What are the emerging roles of FAAP20 beyond the canonical FA pathway?

Recent research has revealed several emerging roles for FAAP20 beyond its canonical function in the Fanconi anemia pathway:

• Independent homologous recombination function: FAAP20 has a marked role in homologous recombination at DNA double-strand breaks not associated with interstrand crosslinks, which is separable from its binding partner FANCA .

• Multiple homology-directed repair pathways: FAAP20 participates in several homology-directed repair pathways, including both HR and single-strand annealing (SSA) .

• RAD51 regulation: FAAP20 loss causes a reduction in nuclear RAD51 irradiation-induced foci, and co-immunoprecipitation experiments suggest a physical interaction between FAAP20 and RAD51, indicating a potential role in RAD51 regulation .

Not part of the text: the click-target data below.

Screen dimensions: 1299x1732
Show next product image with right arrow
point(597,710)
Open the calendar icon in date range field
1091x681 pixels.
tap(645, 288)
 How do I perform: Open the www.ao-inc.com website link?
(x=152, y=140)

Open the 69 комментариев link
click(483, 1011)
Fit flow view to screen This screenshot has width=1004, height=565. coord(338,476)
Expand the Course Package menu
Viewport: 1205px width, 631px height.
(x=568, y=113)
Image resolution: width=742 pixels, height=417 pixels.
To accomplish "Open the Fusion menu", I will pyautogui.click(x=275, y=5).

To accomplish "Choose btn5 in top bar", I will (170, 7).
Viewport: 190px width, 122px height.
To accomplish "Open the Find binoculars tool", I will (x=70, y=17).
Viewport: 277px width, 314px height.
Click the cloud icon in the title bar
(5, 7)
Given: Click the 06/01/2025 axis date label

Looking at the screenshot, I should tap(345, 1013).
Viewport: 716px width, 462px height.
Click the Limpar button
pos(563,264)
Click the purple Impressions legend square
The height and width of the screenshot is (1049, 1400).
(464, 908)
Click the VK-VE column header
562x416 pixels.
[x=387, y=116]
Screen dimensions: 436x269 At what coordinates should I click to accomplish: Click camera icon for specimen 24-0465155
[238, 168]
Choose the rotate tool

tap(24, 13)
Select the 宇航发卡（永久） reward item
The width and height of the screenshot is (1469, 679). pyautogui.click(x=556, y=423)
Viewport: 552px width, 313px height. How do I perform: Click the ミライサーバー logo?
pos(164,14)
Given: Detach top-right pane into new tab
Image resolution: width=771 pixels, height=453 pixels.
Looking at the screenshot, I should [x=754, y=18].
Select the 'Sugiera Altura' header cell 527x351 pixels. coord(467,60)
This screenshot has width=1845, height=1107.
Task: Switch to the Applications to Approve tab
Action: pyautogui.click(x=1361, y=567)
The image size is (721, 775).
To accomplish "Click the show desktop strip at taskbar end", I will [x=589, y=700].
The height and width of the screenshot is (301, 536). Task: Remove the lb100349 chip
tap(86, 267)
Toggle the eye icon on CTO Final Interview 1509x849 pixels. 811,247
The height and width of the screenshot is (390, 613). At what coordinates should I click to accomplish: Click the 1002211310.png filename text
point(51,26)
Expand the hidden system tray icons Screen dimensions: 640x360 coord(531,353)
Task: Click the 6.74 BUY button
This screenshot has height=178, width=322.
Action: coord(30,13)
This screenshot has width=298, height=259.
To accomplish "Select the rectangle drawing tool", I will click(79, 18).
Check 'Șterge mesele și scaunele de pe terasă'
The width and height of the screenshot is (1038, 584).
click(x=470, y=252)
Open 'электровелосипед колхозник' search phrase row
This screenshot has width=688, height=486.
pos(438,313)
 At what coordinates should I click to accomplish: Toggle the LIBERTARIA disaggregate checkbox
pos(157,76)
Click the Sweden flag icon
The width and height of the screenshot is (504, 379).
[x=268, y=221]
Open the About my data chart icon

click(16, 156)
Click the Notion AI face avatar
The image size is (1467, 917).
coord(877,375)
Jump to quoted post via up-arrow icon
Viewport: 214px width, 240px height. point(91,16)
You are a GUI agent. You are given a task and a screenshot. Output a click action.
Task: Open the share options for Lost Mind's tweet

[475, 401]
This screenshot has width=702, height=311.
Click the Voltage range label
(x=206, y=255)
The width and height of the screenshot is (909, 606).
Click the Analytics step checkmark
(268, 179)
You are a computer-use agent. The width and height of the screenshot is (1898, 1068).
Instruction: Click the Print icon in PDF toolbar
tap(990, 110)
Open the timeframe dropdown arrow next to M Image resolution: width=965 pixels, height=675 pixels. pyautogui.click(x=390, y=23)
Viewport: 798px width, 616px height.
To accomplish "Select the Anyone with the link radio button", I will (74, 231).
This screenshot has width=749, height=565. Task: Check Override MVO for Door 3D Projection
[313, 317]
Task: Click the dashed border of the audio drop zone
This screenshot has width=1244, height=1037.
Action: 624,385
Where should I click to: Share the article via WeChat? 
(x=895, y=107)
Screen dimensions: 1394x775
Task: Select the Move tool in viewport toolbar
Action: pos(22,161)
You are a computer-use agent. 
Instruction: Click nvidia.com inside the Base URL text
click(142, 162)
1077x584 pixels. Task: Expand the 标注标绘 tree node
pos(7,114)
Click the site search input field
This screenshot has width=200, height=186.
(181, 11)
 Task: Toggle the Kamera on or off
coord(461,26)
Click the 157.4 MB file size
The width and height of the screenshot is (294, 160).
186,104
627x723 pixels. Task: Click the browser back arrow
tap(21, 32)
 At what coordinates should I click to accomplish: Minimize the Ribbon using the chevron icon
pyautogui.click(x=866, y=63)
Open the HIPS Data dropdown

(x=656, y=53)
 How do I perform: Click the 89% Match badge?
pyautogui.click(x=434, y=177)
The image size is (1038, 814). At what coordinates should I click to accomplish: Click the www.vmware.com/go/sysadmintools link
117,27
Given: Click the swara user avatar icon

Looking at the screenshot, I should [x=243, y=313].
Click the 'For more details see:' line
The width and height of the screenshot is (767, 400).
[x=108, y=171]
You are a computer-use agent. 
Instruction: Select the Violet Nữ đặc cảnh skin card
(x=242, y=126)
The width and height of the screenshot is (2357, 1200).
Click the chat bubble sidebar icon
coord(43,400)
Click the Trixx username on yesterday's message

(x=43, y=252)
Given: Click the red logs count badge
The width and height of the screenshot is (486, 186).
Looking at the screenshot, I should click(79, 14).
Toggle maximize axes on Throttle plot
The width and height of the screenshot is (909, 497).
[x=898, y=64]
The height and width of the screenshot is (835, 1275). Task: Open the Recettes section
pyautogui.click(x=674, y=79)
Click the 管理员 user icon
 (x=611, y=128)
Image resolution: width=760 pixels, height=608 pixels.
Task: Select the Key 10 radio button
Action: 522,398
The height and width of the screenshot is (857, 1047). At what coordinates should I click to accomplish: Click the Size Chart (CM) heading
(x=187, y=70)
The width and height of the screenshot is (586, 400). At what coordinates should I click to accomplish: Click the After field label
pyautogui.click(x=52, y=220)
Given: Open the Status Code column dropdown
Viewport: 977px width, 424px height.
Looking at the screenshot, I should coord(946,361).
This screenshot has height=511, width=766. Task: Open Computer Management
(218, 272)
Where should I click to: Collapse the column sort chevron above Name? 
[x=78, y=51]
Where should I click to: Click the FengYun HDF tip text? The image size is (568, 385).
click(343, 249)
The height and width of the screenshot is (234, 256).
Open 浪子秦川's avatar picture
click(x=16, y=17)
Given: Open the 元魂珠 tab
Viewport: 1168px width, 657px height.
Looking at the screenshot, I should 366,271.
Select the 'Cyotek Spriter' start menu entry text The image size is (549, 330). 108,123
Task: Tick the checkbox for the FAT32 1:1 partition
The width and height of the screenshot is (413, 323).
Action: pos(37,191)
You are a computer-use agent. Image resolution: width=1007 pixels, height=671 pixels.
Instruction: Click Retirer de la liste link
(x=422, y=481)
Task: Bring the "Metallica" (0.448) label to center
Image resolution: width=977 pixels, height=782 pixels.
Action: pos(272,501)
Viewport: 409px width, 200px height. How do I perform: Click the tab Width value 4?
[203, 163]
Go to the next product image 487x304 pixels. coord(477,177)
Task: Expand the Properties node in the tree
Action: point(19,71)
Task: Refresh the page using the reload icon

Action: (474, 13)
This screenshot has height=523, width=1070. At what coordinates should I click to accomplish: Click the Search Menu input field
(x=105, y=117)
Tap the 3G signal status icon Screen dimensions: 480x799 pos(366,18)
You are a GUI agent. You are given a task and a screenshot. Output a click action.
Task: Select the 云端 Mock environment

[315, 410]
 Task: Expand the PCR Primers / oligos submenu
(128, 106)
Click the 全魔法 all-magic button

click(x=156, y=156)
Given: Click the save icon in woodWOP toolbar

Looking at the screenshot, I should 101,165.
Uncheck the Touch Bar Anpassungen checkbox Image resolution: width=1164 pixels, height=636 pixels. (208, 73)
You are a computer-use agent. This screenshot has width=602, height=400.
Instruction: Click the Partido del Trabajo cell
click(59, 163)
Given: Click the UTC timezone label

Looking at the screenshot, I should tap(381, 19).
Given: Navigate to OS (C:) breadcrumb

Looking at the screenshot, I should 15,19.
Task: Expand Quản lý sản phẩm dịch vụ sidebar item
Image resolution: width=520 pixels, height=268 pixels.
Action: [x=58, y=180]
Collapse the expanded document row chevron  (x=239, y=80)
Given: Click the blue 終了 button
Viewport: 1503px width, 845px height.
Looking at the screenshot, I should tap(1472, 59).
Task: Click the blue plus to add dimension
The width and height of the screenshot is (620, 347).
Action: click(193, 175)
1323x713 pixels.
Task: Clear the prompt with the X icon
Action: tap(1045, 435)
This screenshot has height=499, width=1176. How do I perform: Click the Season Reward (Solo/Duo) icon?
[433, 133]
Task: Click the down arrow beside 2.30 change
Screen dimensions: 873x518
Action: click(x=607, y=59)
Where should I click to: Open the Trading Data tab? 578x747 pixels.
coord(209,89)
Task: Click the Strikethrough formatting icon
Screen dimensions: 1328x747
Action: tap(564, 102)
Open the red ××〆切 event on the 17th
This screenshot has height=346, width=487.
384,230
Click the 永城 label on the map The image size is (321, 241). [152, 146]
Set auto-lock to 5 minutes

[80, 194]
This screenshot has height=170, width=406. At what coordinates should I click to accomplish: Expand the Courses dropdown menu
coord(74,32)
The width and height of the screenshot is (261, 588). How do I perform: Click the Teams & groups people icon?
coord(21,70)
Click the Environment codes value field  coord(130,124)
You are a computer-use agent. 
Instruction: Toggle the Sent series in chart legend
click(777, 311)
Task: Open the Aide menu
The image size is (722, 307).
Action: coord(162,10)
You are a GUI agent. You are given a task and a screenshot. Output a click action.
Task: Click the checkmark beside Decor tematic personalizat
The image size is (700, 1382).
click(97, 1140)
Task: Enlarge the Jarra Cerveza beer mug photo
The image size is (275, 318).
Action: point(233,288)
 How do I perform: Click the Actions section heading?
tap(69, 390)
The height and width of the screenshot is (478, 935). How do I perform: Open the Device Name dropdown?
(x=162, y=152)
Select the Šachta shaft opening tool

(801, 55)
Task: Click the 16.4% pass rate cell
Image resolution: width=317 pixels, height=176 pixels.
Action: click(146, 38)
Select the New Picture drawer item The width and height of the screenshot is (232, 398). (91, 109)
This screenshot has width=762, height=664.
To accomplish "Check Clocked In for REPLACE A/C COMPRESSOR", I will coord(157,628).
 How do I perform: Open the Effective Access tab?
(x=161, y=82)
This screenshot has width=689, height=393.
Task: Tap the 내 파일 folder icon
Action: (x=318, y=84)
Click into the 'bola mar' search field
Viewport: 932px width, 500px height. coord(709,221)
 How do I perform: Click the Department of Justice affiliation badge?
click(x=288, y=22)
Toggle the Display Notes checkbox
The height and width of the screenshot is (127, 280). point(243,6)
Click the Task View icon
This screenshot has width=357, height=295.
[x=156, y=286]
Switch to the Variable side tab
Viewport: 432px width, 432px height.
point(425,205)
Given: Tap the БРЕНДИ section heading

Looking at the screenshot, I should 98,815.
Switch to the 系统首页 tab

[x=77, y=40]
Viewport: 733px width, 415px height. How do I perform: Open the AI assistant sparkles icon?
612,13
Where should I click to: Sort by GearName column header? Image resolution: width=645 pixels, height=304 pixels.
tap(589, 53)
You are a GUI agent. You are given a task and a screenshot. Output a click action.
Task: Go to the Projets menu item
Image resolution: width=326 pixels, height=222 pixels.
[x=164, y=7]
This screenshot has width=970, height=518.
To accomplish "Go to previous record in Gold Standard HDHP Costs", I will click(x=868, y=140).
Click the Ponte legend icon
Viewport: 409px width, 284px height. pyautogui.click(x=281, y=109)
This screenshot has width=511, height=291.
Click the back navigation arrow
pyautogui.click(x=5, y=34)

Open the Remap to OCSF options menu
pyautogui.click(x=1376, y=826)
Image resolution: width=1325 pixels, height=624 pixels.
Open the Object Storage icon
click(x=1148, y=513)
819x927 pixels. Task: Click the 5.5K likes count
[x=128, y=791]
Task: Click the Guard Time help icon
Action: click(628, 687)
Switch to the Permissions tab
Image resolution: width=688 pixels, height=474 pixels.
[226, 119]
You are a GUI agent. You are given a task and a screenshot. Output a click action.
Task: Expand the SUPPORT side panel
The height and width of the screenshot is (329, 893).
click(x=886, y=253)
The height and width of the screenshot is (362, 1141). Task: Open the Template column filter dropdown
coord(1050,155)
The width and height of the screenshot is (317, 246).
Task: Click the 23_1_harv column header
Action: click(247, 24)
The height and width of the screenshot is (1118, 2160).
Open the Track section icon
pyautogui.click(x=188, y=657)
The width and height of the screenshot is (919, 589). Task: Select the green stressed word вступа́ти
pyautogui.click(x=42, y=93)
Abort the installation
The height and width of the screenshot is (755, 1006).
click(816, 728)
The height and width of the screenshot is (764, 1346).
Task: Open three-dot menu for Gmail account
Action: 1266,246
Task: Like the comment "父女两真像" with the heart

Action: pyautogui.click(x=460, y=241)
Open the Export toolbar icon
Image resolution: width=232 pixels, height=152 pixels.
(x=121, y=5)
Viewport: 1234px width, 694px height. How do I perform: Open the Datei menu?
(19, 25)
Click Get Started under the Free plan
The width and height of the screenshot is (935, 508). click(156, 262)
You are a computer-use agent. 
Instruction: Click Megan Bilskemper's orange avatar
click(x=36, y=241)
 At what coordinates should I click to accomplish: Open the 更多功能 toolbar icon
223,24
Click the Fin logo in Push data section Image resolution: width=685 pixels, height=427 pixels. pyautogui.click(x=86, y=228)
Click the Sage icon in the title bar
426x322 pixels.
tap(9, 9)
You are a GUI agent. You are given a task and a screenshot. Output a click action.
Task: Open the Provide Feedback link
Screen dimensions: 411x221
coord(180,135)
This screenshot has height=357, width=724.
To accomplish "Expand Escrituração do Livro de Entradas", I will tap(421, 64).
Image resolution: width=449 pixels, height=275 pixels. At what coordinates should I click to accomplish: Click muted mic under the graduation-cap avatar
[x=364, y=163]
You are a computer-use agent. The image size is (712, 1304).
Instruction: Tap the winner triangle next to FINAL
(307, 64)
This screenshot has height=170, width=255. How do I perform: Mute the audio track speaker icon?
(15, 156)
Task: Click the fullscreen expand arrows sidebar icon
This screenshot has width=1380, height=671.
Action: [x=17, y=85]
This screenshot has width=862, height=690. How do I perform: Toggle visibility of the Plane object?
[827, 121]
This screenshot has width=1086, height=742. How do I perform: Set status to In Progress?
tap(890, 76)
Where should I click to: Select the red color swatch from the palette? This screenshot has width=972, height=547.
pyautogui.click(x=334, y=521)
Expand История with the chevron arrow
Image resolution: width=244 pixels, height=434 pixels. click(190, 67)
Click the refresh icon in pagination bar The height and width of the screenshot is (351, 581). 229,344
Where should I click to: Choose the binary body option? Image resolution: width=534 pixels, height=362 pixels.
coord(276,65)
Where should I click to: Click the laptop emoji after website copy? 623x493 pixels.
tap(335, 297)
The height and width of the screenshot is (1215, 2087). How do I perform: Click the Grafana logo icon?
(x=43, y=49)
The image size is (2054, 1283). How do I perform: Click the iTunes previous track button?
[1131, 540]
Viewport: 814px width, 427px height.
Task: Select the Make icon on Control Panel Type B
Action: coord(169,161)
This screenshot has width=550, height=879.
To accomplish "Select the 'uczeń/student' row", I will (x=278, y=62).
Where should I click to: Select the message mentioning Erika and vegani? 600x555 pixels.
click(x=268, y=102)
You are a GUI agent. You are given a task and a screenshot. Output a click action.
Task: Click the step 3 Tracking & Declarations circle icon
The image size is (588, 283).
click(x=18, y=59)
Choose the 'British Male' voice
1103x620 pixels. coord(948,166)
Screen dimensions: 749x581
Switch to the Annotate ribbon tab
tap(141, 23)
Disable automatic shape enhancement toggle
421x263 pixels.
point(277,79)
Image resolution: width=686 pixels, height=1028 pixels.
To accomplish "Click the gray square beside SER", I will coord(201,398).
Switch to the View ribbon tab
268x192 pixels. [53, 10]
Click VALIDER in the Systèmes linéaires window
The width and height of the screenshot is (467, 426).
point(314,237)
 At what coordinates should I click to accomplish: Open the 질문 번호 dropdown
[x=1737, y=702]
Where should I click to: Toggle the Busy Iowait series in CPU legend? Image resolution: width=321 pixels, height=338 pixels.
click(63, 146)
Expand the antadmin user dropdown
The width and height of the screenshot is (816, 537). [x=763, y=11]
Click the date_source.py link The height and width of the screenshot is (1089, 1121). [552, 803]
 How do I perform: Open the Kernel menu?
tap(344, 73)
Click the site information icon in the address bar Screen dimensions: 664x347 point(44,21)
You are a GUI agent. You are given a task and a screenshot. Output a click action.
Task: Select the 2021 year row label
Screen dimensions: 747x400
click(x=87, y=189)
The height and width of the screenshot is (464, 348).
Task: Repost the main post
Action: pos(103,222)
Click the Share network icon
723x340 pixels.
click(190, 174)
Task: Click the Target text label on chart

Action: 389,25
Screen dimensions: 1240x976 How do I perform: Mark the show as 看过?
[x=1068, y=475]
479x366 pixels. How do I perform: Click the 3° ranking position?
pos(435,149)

• Cell growth and proliferation: FAAP20 supports cellular colony formation and proliferation, corresponding with its strong HR function. This may underlie FAAP20's potential to affect cancer outcomes and therapy resistance .

• Therapeutic relevance: FAAP20 loss sensitizes cancer cells to ionizing radiation and PARP inhibition, suggesting potential therapeutic implications in cancer treatment strategies .

• Ubiquitin signaling network: FAAP20 functions in an ubiquitin signaling network that includes the RNF8 E3 ligase and distinct ubiquitin-binding proteins, coordinating the recruitment of various DNA repair proteins .

These emerging functions suggest that FAAP20 may have broader significance in genome maintenance and cancer biology than previously appreciated, making it an important target for continued investigation.

How might advanced techniques improve our understanding of FAAP20 functions?

Advanced techniques that could enhance our understanding of FAAP20 functions include:

• CRISPR-Cas9 genome editing:

  • Generation of FAAP20 knockout cell lines for cleaner functional studies compared to RNAi

  • Creation of endogenously tagged FAAP20 (e.g., GFP-FAAP20) for live-cell imaging without overexpression artifacts

  • Introduction of specific mutations to map functional domains and post-translational modification sites

• Proximity labeling proteomics:

  • BioID or APEX2 fusion to FAAP20 to identify proximal proteins in living cells

  • TurboID-based approaches for rapid labeling to capture dynamic interactions after DNA damage

  • Compare interactomes in different damage conditions and cell cycle phases

• Single-molecule imaging:

  • Super-resolution microscopy to visualize FAAP20 localization at DNA damage sites with nanometer precision

  • Single-particle tracking to monitor FAAP20 dynamics at sites of DNA damage

  • FRET-based approaches to study protein-protein interactions in live cells

• Structural biology approaches:

  • Cryo-EM analysis of FAAP20 within the FA core complex

  • Structural studies of FAAP20's interactions with ubiquitin and other binding partners

  • Hydrogen-deuterium exchange mass spectrometry to map interaction interfaces

• Genomic mapping techniques:

  • ChIP-seq to map FAAP20 binding sites across the genome

  • BLESS or END-seq to correlate FAAP20 binding with sites of DNA damage

  • Integration with other genomic datasets to understand context-specific functions

• Patient-derived models:

  • Analysis of FAAP20 functions in patient-derived cells with FA pathway deficiencies

  • Correlation of FAAP20 expression or mutations with clinical outcomes in cancer patients

  • Development of patient-derived organoids to study FAAP20 in a more physiological context

These advanced approaches could provide deeper insights into FAAP20's molecular functions, its regulation in response to different types of DNA damage, and its potential as a therapeutic target.